The plaintiff, claiming to be the owner and entitled to the possession of a certain automobile, brought this action to recover possession thereof. Judgment having been entered in favor of the defendant, the plaintiff appeals therefrom.
On the seventeenth day of November, 1916, the plaintiff's father, Charles P. Brice, being then and there the owner of said automobile, made and delivered his note of that date at Los Angeles, California, due six months after date, for the sum of three hundred dollars, to the Western Union Life Insurance Company, together with a mortgage of the automobile, as security for payment of the note. The note and mortgage passed by assignment to the defendant, First State Bank of St. Joe, Idaho. On the eighteenth day of March, 1918, the First State Bank commenced an action in the state of Arizona in a court of competent jurisdiction against Charles P. Brice on sundry obligations, including said note. Thereafter, and after the commencement of the present action but prior to the trial thereof, defendant bank so amended its complaint in the action in Arizona that the count on the said note was omitted from that action. After the thirty-first day of May, 1918, but prior to the tenth day of June, 1918, Charles P. Brice, by
gift inter vivos, presented to the plaintiff herein all of his right, title, and interest in and to the said automobile. This transfer was without consideration and without the knowledge or consent of, and without notice to, the defendant bank. At the time of said transfer the plaintiff knew of the existence of the chattel mortgage. Defendant has been in peaceable possession of the automobile ever since the twenty-first day of May, 1918.
Appellant contends that by bringing the suit on the note in Arizona the defendant bank waived its mortgage lien.[1] In general terms, waiver by election occurs when a party having two or more different and coexisting modes of procedure and relief allowed by law on the same state of facts and the one being inconsistent with the other elects to pursue one of those remedies. Appellant calls attention to section 726 of the Code of Civil Procedure, as found in the chapter on actions for foreclosure of mortgages, and providing that "there can be but one action for the recovery of any debt, or the enforcement of any right secured by mortgage upon real or personal property, which action must be in accordance with the provisions of this chapter"; and argues that by electing to proceed in an action at law on the note alone in a court foreign to the situs of the mortgaged property, the defendant bank waived not only the right to foreclose the mortgage but abandoned the lien itself. She therefore contends that, since the automobile was given to her by the owner thereof while the action on the note was pending in the state of Arizona, she took the property free from the lien of the mortgage; and that this is true, although such action in Arizona was thereafter dismissed, so far as said note was concerned, and never proceeded to judgment.
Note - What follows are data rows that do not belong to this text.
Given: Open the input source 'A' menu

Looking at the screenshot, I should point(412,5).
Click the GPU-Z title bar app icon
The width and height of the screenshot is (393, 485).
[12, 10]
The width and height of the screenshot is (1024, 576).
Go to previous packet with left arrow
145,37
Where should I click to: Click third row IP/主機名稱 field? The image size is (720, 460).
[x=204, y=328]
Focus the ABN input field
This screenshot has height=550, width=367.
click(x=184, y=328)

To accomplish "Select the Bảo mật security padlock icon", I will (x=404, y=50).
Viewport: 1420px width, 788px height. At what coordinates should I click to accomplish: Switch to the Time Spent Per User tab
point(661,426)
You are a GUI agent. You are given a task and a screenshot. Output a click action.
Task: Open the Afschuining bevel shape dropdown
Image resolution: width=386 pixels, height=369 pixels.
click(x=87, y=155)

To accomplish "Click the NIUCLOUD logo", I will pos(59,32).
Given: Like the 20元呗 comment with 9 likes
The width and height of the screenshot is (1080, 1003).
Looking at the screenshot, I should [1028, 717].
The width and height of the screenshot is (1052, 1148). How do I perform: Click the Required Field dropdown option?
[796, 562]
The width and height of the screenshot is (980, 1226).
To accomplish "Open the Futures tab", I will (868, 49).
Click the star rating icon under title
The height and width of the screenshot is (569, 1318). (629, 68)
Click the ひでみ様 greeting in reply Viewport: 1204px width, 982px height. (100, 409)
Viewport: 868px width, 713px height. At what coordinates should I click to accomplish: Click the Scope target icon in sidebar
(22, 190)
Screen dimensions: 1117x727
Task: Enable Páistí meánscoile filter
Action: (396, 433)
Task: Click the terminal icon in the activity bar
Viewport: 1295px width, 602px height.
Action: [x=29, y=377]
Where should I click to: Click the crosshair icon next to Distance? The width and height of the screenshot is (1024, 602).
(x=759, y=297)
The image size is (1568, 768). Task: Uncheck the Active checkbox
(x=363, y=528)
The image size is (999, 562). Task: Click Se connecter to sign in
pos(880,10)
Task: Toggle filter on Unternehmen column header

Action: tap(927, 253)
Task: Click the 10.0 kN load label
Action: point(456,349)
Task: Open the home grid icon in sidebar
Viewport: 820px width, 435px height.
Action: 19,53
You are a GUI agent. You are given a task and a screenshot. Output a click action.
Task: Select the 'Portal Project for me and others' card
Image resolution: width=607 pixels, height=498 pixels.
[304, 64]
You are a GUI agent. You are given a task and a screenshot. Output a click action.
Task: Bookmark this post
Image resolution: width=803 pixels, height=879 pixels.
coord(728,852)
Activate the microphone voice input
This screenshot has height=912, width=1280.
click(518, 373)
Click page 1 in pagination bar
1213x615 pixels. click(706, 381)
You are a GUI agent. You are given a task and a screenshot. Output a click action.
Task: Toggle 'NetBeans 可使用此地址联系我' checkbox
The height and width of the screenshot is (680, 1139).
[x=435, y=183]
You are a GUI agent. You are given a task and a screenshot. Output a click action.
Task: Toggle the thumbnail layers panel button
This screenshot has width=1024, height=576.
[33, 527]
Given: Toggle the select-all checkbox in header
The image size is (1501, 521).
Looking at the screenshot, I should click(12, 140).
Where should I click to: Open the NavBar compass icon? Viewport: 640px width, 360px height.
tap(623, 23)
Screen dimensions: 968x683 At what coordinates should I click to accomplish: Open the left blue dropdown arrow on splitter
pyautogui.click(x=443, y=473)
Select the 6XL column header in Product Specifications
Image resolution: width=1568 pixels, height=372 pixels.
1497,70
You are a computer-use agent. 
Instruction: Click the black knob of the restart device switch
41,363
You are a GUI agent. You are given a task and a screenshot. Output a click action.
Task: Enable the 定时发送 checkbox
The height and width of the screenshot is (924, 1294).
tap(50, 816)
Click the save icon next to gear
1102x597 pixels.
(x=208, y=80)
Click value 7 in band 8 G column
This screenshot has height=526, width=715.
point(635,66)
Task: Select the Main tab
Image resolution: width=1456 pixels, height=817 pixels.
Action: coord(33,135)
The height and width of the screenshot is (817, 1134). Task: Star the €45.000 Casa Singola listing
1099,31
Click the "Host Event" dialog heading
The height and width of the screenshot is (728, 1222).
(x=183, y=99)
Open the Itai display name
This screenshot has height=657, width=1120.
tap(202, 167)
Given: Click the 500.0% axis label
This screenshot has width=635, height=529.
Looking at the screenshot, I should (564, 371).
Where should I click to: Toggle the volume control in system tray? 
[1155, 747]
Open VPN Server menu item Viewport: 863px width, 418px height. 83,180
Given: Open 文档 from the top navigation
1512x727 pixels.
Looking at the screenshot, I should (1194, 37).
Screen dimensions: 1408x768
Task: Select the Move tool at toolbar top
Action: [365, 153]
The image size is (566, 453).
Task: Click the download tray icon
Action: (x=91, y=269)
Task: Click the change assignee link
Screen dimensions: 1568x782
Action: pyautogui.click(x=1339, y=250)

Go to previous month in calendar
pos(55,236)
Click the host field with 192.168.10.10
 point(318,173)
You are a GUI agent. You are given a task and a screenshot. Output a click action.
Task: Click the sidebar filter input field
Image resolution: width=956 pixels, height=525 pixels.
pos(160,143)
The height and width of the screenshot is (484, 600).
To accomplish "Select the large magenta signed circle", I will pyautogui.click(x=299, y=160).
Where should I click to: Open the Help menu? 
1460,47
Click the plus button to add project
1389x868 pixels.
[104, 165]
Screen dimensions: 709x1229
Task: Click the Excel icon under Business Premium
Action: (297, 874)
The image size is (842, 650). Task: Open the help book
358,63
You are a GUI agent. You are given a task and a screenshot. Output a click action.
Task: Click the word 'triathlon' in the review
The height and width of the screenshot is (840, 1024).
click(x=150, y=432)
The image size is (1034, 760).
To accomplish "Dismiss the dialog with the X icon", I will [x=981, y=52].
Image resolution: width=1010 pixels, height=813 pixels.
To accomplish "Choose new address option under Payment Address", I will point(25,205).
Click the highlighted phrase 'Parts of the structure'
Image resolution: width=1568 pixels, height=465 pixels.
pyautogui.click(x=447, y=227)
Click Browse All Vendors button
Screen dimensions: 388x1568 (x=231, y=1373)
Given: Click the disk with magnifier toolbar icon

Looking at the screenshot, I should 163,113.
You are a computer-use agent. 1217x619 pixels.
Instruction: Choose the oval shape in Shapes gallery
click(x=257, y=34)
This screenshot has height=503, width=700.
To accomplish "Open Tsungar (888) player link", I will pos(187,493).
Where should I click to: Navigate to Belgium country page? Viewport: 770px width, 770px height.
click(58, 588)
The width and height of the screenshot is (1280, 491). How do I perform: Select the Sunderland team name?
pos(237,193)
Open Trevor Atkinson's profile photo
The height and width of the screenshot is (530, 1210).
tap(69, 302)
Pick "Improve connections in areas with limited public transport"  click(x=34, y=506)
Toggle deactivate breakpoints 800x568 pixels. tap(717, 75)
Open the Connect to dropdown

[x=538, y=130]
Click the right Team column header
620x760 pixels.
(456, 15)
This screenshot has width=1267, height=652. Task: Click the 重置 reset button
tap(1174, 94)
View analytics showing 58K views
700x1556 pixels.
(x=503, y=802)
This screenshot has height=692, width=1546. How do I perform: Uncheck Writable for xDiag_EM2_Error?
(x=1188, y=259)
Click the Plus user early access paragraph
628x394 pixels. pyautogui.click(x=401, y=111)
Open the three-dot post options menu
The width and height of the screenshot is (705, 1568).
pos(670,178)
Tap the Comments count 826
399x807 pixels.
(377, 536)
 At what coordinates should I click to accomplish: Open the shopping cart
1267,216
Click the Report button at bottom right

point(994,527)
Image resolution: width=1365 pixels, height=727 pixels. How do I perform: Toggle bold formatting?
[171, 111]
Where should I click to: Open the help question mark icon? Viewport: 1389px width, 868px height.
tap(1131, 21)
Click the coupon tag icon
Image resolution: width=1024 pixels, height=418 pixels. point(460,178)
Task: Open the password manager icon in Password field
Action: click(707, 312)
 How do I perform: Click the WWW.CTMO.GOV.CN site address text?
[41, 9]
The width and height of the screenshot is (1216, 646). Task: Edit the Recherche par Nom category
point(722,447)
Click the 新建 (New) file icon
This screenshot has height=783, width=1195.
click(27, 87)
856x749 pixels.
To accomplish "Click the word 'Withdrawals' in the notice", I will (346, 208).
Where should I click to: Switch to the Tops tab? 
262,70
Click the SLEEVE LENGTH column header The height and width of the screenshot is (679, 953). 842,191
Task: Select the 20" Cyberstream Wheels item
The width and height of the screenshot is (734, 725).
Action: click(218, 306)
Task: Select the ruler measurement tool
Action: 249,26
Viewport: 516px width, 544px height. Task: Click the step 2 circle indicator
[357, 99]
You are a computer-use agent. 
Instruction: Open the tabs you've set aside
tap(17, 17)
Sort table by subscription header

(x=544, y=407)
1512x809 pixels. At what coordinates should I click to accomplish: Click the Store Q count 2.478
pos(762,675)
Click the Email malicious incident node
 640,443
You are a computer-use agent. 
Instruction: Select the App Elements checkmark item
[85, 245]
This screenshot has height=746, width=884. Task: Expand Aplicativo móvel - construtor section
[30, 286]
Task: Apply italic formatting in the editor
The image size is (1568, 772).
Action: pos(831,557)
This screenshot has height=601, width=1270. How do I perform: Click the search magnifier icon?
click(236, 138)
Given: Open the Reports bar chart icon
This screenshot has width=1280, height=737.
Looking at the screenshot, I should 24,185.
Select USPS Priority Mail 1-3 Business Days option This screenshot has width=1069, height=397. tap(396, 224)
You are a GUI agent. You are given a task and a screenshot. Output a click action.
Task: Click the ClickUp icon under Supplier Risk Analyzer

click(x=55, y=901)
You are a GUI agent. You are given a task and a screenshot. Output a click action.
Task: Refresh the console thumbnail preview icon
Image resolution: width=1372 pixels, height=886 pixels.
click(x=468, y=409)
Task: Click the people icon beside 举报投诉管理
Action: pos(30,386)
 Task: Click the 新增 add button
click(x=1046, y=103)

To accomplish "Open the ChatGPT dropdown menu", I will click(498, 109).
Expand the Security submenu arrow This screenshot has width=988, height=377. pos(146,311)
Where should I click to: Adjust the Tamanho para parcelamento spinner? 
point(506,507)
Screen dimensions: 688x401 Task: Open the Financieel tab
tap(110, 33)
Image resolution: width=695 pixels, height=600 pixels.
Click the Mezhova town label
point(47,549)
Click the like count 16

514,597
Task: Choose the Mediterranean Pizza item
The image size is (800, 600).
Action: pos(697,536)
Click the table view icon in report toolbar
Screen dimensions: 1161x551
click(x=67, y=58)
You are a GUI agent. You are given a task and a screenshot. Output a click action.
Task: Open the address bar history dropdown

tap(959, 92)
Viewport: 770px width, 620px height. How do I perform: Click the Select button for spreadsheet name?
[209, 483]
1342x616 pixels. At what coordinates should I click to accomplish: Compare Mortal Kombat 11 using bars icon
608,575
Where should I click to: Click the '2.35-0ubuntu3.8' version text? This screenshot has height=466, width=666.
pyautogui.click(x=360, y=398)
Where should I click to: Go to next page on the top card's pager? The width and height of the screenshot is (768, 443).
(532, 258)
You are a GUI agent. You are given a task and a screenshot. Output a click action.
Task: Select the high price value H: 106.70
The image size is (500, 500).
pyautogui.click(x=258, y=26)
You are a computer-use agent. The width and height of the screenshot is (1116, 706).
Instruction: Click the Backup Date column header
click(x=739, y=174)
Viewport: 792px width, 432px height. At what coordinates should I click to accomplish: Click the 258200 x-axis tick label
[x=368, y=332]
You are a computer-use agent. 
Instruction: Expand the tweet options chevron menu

In the case of Ould v. Stoddard, 54 Cal. 613, the payee of the note, which was secured by mortgage on property in this state, first obtained a judgment upon the note against the maker, in a court of competent jurisdiction in the state of Ohio, and then prosecuted an action in this state to foreclose the mortgage. The Ohio judgment had not been paid and an execution issued thereon had been returned wholly unsatisfied. In the foreclosure case it was decided that by electing to bring the action on the note alone in the state of Ohio, the plaintiff waived the security
of the mortgage. Referring to section 726 of the Code of Civil Procedure, the court said: "It is not difficult to discover the policy which dictated the enactment of this statute. The tendency of modern legislation is to prevent a multiplicity of suits, and no one doubts the wisdom of it. In order to give to this statute the force and effect which the legislature intended it should have, we must hold that by prosecuting an action upon the note secured by the mortgage to final judgment, the plaintiff has exhausted his remedy upon both the note and the security. To hold otherwise would be to hold that there may be two actions, where the statute declares there can be but one."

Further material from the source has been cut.